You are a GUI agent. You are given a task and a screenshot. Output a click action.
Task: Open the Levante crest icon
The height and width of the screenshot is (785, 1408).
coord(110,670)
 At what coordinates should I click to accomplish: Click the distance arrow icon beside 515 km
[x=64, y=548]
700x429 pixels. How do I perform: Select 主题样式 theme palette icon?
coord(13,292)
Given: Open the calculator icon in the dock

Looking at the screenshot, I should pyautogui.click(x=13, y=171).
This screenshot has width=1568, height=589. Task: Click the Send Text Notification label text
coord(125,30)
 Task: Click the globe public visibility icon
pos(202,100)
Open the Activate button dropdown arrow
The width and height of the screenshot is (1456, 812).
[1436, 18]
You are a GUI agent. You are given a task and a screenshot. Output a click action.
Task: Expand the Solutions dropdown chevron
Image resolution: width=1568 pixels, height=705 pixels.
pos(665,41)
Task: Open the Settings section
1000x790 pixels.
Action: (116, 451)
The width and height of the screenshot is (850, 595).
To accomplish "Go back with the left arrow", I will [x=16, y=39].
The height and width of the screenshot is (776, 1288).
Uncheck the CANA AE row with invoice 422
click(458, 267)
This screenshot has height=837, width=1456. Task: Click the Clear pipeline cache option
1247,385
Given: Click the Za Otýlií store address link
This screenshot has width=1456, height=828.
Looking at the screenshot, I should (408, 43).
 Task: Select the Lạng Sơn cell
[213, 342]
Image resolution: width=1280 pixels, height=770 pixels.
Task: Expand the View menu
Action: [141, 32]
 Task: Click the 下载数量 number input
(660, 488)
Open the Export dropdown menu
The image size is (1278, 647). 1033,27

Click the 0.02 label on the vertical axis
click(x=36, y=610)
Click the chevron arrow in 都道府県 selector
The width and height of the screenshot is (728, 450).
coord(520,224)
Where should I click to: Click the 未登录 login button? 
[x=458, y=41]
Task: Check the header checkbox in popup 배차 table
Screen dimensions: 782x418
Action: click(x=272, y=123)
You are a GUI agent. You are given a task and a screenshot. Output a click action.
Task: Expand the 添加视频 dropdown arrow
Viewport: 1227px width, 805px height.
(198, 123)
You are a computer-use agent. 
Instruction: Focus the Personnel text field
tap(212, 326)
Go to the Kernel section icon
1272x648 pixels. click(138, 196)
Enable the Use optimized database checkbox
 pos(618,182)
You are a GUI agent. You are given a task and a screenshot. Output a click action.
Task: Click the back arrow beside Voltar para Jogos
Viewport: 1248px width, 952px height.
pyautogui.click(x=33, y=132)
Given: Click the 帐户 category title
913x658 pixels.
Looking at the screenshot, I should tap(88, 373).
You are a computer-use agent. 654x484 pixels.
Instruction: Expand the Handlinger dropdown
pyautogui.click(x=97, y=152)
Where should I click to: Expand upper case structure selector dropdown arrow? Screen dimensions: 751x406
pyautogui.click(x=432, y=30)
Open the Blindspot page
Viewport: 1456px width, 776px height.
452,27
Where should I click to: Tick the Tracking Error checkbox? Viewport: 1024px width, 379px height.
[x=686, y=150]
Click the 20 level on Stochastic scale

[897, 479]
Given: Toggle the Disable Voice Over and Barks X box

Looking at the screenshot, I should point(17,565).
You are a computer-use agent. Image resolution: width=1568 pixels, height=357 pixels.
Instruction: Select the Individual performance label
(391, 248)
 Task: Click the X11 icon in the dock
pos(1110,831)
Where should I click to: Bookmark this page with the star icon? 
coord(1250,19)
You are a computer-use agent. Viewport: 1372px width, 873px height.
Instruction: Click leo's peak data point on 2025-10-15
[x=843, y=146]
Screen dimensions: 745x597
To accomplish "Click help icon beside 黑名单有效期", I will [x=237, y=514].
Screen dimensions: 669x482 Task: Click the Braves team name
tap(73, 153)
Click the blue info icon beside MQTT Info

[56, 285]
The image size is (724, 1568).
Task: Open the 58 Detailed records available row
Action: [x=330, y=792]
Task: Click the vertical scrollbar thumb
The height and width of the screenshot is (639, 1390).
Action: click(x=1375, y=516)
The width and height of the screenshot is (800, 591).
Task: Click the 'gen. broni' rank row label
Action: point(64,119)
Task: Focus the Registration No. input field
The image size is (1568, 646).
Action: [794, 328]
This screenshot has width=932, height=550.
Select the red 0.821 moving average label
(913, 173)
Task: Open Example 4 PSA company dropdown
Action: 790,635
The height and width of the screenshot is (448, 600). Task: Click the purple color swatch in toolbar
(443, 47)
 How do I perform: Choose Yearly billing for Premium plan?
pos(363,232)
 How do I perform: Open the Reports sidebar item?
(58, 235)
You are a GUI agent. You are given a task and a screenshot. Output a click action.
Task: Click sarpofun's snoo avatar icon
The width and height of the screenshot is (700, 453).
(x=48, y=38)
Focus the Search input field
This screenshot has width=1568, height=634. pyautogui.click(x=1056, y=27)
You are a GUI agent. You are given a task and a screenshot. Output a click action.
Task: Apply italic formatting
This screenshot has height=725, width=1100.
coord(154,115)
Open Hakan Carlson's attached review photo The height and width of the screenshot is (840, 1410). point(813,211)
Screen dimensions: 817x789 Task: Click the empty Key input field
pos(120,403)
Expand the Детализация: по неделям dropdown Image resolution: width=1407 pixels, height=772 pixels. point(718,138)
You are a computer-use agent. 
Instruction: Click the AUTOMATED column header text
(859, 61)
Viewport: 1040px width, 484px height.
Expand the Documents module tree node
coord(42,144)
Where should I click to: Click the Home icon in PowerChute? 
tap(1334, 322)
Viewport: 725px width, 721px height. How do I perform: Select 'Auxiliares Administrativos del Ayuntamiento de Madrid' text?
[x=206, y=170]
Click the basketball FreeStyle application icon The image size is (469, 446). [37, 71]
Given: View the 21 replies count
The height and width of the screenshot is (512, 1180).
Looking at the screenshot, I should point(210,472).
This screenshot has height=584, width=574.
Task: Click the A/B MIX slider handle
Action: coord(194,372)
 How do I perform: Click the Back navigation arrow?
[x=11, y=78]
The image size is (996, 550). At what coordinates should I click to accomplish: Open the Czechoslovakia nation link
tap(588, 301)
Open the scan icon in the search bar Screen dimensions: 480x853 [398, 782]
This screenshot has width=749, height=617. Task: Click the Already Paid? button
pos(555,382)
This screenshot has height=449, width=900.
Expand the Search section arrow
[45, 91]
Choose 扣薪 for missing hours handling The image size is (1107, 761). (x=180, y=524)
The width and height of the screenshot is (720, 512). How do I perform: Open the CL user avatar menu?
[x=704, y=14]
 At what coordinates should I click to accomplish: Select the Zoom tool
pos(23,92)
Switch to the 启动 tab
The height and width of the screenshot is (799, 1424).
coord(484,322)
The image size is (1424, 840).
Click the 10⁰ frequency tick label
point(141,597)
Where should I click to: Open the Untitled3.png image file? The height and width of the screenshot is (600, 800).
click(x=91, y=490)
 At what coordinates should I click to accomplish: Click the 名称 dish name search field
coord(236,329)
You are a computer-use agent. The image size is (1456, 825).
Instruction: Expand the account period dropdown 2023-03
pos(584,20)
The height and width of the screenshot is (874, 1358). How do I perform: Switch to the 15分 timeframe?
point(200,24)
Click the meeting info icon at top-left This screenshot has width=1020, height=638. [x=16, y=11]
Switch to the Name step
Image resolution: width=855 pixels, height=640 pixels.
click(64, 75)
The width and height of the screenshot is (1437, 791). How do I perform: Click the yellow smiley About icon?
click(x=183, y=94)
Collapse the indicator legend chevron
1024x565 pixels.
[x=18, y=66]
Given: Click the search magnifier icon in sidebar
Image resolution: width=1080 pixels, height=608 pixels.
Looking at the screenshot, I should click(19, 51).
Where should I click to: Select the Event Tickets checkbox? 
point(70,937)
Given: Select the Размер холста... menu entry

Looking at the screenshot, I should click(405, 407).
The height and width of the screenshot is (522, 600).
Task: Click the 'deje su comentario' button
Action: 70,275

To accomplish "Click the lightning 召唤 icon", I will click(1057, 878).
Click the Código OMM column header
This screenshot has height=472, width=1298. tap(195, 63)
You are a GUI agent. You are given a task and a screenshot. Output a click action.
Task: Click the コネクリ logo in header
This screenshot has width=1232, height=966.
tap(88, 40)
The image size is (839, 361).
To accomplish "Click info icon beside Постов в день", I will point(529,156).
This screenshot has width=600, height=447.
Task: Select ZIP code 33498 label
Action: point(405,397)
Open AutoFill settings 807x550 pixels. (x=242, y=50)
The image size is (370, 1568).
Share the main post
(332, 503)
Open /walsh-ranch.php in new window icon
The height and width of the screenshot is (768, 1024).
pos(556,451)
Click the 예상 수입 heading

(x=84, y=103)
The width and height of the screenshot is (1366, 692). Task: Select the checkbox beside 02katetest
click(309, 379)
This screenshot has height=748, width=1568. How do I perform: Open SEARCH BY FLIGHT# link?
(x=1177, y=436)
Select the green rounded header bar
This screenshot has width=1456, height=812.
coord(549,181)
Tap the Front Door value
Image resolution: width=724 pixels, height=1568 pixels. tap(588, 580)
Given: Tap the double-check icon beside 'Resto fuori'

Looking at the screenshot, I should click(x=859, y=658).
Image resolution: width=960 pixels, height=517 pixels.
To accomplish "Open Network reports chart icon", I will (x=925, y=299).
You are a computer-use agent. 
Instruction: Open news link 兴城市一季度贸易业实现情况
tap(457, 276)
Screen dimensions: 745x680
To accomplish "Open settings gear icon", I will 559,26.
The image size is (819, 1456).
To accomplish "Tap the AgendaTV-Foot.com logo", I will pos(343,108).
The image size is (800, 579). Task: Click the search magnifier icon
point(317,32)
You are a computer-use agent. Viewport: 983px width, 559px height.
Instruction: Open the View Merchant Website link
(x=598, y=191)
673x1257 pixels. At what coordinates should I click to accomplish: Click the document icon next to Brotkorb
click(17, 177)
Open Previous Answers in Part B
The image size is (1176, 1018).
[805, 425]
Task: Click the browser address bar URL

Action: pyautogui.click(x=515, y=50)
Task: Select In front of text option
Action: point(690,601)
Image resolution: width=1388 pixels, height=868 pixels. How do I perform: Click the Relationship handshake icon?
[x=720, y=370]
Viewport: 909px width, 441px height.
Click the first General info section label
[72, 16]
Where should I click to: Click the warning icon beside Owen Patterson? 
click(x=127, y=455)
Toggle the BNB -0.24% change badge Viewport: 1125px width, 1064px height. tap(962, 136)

[YOUR TASK]: Search the records above for the string "logo". Copy every line that contains it.

[RESULT FOR THIS EXERCISE]:
Task: Click the コネクリ logo in header
To accomplish "Tap the AgendaTV-Foot.com logo", I will pos(343,108).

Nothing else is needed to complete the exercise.